It's up to anyone. But so many people feel entitled these days, to anything.
Don't think I'm happy having DP/DR for most of my life. Anxiety/depression. And I am 52.

Visit my website for what I have gone through to get help. http://www.dreamchild.net

I would give away everything I own to be free of this - you can have my experience, coping skills, etc. for free.

I just see this pirating as not just of something like the Linden Method, but of several books noted.
The man himself is, IN MY HUMBLE OPINION, ripping people off. Crimes are never justified.
That's like saying, "Well, that director makes millions on his movie, so why not steal it. That musician is so rich, he won't notice (thousands of) people stealing that song when it can be purchased for 99 cents on CDBaby.

It's a matter of principle. And I suppose living through this crap without computer access, ANY shared information, until I was in my early 40s.

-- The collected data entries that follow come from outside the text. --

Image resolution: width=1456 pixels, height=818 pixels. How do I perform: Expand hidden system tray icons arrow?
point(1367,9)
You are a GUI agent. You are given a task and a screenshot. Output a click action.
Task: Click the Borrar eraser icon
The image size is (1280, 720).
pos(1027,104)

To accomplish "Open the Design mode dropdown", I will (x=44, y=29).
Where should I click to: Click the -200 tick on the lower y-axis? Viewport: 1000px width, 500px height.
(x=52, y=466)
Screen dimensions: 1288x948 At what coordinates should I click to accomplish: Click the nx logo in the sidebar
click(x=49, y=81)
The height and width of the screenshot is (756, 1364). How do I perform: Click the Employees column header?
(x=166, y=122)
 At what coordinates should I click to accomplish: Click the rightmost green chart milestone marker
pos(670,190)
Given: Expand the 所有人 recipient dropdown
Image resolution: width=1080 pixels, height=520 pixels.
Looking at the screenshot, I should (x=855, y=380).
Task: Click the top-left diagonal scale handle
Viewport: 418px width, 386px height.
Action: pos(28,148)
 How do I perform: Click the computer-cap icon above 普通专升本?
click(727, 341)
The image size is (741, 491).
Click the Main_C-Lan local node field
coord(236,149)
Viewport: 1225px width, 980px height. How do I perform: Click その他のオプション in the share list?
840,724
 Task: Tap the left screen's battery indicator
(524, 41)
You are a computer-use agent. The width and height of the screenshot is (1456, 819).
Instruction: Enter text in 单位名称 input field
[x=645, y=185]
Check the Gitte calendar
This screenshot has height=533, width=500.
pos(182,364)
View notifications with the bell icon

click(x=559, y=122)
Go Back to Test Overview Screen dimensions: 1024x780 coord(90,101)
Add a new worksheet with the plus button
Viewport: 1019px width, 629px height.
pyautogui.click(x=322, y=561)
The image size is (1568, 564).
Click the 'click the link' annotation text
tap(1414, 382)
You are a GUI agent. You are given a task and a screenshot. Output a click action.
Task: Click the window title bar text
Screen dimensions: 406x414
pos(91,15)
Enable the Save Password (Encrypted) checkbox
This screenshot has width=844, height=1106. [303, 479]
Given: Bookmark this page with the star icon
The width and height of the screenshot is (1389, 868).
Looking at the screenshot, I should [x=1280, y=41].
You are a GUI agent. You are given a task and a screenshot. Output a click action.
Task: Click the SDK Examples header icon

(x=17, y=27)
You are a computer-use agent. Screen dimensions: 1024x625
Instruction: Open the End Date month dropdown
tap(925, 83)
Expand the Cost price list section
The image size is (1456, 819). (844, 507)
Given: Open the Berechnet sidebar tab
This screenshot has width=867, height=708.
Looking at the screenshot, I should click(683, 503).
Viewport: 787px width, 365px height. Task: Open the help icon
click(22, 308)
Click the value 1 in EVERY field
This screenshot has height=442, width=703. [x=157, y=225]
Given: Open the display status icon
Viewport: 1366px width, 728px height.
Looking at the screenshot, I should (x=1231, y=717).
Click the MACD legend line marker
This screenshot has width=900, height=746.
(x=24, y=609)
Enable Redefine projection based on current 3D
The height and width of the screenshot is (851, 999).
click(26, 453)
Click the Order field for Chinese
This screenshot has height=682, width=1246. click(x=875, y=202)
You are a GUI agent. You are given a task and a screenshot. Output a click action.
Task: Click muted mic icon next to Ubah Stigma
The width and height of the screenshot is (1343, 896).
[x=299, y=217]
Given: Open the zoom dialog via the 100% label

Call me a bitch if you will, but it's my way of looking at the world. I try not to steal anything from people.
And my website is free.

http://www.dreamchild.net

Also, seeing a medical professional:
1. You are not self-diagnosing
2. You can be covered by insurance
3. It is tax deductible
4. If you live in a country with socialized medicine, it doesn't cost anything.
5. I am more concerned about people pirating books, as was mentioned re: "Feeling Unreal" in a post above. The authors barely ended up in the black with that one.

Ticks me off.
Stealing is stealing.


----------



## Zee Deveel (Aug 3, 2009)

I would normally agree, but in this case I don't have a problem with it.


----------



## Fluke93 (Nov 2, 2010)

Yeah his all over youtube commenting on every dp/dr video saying dp cant exist without anxiety, and how its not a standalone condition. Seems to me like he is trying to promote his stuff.


----------



## Fluke93 (Nov 2, 2010)

sorry for butting in i didnt read the above properly


----------



## Brando2600 (Apr 22, 2010)

I once advertised a link to a free copy of his method accidentally on his own youtube channel, he wasn't happy.


----------



## Guest (Dec 22, 2010)

Brando2600 said:


> I once advertised a link to a free copy of his method accidentally on his own youtube channel, he wasn't happy.


REALLY?
WOW. LOL.
What did he say? See he could sue in violation of copyright. I wouldn't mess with that.

Whatever you do for a living, if that's how you make your living (and I don't like Linden), and someone "steals it." I can only say, "How would you feel?" I get so angry ... I save up for a car, forever. Some IDIOT takes some metal or something and scratches it all along the side of my car from the front headlight, across the doors to the back bumper.

WTH. They don't care that it took me time to save money to buy the damned car, LOL.

I'm not as angry as I was before, but this is what I'm saying. We talk about caring for each other and people hurt each other every single day. Not everyone.

I'm very curious what Linden said?!


----------



## Brando2600 (Apr 22, 2010)

Dreamer* said:


> I'm very curious what Linden said?!


I don't have the message anymore, but it was something along the lines of him contacting the proper authorities (youtube).


----------